Sebaliknya, para buruh yang dipajaki melalui PPh Pasal 21 menyumbang sekitar 11,1 % atau hampir Rp 201,36 triliun terhadap total penerimaan negara. Fakta ini mencerminkan beban berat yang ditanggung kelas menengah ke bawah, sementara kelompok terkaya menikmati celah-celah pajak yang sangat luas. Ketimpangan ini tidak hanya menyangkut aspek ekonomi, tetapi juga berimplikasi pada kepercayaan dan solidaritas sosial.
Untuk menambal jurang keadilan fiskal tersebut, pemerintah perlu menerapkan pajak kekayaan bersih tahunan (net wealth tax) dengan ambang minimal Rp 100 miliar setelah dikurangi utang. Kebijakan ini akan mengenakan tarif progresif mulai 0,5 % untuk kekayaan Rp 100–500 miliar, 1 % untuk Rp 500 miliar–1 triliun, dan 1,5–2 % untuk kekayaan di atas Rp 1 triliun—sejalan dengan praktik di Spanyol, Norwegia, dan Swiss. Skema ini mampu menjangkau total aset, bukan sekadar aliran pendapatan, sehingga basis pajaknya jauh lebih luas.
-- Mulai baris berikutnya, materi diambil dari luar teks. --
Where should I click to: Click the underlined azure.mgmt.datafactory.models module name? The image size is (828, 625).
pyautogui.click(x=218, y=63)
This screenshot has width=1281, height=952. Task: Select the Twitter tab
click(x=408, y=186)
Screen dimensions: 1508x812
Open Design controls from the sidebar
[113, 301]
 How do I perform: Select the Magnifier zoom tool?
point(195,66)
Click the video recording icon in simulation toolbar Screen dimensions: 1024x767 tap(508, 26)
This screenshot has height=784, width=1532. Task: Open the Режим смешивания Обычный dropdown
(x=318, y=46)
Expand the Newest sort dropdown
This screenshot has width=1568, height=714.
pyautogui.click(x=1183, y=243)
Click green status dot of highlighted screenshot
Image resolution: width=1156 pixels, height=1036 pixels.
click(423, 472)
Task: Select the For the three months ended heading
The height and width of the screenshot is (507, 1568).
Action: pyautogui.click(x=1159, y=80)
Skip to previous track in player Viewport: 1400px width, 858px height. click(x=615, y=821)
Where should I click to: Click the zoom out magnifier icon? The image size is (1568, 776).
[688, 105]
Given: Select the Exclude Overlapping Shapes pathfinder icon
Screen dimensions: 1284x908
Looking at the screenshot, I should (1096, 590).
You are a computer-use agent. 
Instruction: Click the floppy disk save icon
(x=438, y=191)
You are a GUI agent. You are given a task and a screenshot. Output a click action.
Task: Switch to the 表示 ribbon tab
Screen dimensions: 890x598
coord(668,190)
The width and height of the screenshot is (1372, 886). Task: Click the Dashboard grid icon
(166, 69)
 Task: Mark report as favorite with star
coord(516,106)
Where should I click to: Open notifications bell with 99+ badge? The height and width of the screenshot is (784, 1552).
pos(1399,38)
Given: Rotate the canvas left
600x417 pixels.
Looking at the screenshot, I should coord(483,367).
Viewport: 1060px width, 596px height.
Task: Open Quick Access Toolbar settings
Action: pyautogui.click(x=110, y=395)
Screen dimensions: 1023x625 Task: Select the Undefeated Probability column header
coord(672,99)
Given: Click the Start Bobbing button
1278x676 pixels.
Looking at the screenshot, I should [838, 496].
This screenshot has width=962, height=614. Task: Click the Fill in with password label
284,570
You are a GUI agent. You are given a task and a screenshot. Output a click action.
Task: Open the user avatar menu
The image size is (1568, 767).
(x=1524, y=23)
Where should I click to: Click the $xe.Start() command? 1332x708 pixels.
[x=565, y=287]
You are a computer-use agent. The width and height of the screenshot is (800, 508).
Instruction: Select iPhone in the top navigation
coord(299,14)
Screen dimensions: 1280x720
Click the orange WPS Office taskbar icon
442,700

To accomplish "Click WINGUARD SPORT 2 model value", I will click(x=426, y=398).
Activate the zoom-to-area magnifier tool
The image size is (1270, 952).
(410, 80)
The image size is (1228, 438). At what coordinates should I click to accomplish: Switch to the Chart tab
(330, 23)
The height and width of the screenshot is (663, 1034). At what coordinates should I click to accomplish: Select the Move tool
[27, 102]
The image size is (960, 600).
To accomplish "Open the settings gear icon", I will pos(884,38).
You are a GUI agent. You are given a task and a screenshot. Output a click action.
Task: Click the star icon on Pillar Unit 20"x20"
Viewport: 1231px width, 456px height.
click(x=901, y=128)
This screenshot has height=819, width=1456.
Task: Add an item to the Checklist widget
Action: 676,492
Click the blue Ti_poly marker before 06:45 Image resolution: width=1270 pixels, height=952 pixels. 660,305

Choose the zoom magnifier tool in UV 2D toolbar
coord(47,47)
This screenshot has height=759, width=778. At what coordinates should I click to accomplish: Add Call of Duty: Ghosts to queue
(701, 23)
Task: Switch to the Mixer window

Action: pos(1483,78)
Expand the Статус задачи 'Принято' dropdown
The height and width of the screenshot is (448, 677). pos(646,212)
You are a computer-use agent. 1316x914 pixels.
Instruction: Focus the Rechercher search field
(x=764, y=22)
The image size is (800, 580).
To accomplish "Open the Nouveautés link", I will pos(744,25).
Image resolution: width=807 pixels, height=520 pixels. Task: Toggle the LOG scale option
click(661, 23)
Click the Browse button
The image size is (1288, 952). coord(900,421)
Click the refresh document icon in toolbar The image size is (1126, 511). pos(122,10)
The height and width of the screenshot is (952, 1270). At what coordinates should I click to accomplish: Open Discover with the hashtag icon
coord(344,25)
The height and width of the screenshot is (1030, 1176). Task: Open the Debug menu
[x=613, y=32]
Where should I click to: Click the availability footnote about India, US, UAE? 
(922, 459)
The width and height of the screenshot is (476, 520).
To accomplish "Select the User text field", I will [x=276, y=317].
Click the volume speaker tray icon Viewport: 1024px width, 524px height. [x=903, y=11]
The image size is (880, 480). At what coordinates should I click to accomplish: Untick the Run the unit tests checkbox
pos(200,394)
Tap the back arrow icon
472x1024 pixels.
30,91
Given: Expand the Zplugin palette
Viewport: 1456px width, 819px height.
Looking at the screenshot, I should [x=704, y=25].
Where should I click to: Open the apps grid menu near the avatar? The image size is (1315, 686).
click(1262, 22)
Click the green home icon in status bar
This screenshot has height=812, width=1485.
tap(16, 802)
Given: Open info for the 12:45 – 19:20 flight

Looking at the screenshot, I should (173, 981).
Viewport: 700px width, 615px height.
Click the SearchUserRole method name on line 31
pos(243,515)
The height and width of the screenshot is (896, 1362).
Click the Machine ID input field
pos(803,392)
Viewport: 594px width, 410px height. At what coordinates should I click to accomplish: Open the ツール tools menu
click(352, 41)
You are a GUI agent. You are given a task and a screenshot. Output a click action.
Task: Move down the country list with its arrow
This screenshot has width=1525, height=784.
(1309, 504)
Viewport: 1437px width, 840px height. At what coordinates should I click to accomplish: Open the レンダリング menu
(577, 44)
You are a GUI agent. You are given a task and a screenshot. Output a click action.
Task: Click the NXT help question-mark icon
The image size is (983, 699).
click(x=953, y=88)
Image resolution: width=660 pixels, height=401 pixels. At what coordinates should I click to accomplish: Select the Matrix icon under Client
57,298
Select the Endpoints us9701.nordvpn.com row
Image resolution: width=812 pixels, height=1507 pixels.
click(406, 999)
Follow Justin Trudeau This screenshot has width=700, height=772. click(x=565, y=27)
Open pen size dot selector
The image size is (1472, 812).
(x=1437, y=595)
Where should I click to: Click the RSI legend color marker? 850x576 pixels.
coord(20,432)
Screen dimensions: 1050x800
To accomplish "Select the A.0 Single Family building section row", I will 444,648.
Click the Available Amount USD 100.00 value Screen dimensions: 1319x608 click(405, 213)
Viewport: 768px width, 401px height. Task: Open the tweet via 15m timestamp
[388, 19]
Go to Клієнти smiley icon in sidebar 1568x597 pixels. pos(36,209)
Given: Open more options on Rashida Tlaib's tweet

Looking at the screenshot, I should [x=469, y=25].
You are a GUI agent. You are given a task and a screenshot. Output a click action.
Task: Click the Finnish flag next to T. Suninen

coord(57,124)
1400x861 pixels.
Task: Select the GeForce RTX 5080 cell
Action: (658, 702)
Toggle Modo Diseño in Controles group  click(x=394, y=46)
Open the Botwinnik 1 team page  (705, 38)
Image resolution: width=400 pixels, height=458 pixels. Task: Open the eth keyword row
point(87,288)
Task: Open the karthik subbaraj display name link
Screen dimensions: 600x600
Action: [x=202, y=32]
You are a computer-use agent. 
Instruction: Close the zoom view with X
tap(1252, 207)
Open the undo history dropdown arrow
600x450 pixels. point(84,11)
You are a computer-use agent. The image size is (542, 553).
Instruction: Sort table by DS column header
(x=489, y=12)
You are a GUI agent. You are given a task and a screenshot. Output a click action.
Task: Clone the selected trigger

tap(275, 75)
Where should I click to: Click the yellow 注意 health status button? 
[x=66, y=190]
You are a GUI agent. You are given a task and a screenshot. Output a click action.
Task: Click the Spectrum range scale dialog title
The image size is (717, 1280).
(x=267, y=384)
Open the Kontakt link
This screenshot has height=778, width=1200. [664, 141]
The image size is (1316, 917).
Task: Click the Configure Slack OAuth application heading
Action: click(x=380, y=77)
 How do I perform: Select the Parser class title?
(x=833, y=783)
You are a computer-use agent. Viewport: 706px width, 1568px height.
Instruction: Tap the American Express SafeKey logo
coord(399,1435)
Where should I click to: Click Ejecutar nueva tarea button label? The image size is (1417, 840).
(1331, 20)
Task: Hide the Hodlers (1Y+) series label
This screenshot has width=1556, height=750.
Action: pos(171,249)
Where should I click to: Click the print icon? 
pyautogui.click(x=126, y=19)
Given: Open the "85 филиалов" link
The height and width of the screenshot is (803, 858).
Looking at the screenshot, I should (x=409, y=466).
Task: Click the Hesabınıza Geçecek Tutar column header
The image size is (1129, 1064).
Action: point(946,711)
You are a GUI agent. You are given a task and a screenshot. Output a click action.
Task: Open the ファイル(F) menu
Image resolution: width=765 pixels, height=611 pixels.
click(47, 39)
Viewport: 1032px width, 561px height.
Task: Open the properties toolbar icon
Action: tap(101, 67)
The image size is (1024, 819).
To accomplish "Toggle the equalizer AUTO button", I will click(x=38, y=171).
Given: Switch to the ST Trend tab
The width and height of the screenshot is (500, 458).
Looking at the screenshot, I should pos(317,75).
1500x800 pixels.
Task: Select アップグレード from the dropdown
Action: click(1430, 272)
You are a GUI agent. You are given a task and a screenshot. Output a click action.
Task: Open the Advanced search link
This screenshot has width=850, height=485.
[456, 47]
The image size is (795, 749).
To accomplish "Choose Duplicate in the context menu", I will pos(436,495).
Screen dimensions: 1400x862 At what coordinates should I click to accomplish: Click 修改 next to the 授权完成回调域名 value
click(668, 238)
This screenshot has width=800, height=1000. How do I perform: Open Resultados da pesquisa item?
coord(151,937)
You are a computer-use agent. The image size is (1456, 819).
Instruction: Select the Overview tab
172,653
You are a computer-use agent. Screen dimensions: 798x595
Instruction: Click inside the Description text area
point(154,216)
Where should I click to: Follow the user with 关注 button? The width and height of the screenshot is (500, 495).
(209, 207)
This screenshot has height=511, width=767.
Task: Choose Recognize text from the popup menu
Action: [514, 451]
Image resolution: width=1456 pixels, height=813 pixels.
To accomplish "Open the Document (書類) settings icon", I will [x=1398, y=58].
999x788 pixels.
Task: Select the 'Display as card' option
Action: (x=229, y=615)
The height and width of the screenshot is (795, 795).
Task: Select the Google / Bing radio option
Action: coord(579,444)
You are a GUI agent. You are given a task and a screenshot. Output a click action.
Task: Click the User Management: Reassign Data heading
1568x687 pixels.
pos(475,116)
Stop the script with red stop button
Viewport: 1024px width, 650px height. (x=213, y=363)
Sebagai pelengkap, Indonesia sebaiknya bergabung dalam kerangka pajak minimum global (global minimum tax) yang dikembangkan EU Tax Observatory, menetapkan tarif paling rendah 2 % per tahun bagi miliarder dengan kekayaan di atas US$ 1 miliar. Langkah ini akan mencegah arbitrase pajak melalui struktur offshore dan mempersempit celah penghindaran melalui transfer pricing. Dengan demikian, keseragaman tarif minimal internasional memperkuat posisi tawar Indonesia dalam kerjasama perpajakan lintas negara.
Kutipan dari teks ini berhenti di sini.